Safety Technologies has one welding cell. “With the robot automation, I can do 90% of the welding with the robot, reducing time from three hours welding manually to 40 minutes,” said Jared. “I make special fixturing with a jig table with some jigs taking 20 minutes and others as much as a whole weekend.”
Programming of the robot is easy, according to Jared. The company has 40 different programs for its three different products, the two AutoFlaggers and the axle router which comprises ten different components. There are 30 different components that go into the trailers. At FABTECH, ABB demonstrated how the joystick works and how using the FlexPendant enables programming the robot with the hand-held device. Jared points to the FlexPendant’s easy touch screen, easy interface and joystick control as time savers for the welding process.
That was exactly the result that ABB was looking for when it introduced the IRB 1660ID. “Our aim from the beginning was to deliver a robot that offers superior and consistent quality in arc welding as well as a fast, agile, and reliable machine tending solution,” explained Dr. Hui Zhang, head of global product management for ABB Robotics.
“This robot allows our customers to increase productivity, deliver better workpiece quality and reduce cycle times. As a direct result of close collaboration with our customers, the IRB 1660ID also includes a new generation of accurate, efficient and reliable motors,” added Zhang. “We spent a great deal of engineering effort making the robot as rigid as possible to better protect it, and to equip it for the confined spaces in which it is designed to operate.”

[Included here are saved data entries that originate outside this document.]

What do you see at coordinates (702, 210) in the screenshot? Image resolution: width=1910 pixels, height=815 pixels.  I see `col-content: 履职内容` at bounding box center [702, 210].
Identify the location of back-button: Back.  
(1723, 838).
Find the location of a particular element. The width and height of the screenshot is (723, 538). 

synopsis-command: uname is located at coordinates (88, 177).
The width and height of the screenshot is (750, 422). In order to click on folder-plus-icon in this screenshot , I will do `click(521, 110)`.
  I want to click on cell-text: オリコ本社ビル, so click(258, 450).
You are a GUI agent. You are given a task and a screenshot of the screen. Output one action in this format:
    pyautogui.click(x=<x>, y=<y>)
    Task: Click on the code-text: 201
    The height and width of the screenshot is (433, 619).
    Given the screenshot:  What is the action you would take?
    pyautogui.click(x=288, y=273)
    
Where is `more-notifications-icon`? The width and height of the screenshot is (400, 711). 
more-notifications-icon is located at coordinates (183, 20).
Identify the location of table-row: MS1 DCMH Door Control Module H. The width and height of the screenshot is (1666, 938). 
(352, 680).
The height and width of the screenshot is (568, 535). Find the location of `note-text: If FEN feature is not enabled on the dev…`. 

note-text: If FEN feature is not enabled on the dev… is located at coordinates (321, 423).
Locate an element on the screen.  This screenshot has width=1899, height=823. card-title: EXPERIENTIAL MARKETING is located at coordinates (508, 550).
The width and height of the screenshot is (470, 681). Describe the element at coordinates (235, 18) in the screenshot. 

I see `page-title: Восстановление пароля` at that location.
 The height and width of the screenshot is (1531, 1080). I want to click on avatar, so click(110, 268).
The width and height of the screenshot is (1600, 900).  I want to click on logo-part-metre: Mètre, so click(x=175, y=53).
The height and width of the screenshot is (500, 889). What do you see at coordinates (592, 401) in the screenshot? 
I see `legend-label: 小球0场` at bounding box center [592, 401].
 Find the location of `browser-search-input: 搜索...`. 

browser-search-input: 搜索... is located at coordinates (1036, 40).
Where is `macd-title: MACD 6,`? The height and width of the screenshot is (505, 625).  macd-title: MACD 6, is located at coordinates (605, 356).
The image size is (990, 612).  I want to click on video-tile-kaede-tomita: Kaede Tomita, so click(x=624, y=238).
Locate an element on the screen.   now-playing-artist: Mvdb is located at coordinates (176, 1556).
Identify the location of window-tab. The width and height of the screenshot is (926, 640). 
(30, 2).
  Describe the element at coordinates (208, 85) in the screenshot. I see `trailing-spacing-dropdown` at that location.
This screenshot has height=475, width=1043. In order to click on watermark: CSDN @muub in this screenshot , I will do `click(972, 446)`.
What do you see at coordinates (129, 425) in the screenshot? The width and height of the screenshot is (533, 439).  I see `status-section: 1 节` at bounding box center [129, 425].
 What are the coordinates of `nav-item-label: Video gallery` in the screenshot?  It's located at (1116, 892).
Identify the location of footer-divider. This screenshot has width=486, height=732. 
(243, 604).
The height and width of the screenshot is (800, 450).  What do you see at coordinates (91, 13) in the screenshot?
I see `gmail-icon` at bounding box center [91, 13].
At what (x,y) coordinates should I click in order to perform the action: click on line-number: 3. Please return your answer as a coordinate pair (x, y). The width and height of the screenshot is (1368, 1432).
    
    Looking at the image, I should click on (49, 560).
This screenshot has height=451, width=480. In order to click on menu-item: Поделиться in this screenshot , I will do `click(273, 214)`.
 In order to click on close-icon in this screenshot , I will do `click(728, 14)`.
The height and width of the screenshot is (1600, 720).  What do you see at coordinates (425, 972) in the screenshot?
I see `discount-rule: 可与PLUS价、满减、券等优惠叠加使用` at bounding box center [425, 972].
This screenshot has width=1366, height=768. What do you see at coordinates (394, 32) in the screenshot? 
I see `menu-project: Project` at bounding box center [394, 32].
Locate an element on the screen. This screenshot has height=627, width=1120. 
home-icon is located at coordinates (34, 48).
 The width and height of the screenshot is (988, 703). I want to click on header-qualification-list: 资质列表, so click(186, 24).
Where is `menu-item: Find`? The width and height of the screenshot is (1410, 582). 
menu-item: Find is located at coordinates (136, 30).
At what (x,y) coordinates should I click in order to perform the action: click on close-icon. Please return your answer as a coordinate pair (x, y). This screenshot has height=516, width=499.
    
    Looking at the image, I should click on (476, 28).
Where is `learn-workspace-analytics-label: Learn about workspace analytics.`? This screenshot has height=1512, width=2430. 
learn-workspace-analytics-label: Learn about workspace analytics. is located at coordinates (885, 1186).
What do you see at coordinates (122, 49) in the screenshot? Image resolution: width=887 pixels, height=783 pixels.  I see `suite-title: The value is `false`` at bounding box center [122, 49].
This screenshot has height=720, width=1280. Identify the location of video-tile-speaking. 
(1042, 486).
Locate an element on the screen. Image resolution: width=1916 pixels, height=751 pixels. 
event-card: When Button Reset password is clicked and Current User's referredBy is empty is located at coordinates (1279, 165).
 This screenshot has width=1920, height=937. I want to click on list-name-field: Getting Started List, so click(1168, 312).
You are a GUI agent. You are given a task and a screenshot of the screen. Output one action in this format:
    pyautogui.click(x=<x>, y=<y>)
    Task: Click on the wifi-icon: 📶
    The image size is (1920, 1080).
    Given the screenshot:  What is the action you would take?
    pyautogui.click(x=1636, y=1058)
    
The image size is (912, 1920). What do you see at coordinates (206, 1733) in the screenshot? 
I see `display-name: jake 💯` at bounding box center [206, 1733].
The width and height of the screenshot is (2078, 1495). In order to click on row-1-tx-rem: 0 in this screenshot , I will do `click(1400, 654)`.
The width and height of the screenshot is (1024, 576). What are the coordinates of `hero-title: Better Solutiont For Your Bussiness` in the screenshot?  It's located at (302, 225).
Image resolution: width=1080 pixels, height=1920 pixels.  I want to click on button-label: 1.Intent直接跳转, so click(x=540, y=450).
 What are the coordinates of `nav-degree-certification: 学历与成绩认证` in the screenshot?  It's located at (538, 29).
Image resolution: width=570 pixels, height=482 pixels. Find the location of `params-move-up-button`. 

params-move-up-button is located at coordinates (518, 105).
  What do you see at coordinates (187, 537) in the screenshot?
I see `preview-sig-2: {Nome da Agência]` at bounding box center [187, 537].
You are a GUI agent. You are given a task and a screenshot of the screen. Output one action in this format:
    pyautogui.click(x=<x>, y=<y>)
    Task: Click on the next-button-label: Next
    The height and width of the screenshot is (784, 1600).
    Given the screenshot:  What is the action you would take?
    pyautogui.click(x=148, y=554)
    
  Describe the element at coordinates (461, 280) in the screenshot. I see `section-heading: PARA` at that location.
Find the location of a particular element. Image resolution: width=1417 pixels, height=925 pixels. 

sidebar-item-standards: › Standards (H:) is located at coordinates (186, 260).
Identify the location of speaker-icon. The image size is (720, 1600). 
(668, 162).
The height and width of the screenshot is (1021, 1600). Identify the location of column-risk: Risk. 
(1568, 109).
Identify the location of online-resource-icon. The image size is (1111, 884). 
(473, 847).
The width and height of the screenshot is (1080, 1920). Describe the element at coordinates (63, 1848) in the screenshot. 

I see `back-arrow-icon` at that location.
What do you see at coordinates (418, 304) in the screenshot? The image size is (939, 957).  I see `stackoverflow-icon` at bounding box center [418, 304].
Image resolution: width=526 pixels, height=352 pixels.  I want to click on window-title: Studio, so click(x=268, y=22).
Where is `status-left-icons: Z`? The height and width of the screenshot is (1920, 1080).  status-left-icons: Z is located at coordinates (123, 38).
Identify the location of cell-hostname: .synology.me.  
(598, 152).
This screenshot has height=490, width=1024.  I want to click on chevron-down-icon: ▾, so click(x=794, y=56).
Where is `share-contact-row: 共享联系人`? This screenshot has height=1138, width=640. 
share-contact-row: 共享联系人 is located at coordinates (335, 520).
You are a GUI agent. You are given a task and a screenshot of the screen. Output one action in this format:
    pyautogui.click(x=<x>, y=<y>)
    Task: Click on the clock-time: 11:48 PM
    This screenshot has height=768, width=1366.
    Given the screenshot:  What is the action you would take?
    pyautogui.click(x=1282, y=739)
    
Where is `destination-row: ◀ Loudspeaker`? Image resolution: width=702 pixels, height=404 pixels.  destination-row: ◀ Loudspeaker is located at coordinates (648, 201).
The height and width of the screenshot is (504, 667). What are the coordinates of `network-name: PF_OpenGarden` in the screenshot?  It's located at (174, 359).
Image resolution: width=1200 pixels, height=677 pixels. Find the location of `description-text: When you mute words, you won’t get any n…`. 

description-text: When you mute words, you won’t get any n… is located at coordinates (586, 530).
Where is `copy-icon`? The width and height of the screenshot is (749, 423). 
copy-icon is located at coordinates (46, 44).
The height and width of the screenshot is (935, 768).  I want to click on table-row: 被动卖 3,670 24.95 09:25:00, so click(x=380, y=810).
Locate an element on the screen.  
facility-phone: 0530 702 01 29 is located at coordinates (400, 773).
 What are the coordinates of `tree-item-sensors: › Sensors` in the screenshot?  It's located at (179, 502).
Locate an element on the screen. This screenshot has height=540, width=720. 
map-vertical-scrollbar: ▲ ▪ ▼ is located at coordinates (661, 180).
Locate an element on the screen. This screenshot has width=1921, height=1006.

For Safety Technologies, volume and sales have increased since adopting the welding cell, said Jared. “We’re selling about a dozen a year to construction companies, contractors and govern-mental agencies and municipalities.” Jared credits the automated robotic welding for the sales increase due to Safety Technologies’ ability to meet deliveries promptly as well as developing its other products. “For a small company like ours, it was pretty daunting to get involved with robotic automation but it’s not as complicated as it might seem,” said Jared. “My advice is don’t be afraid of robots. They are a great investment.”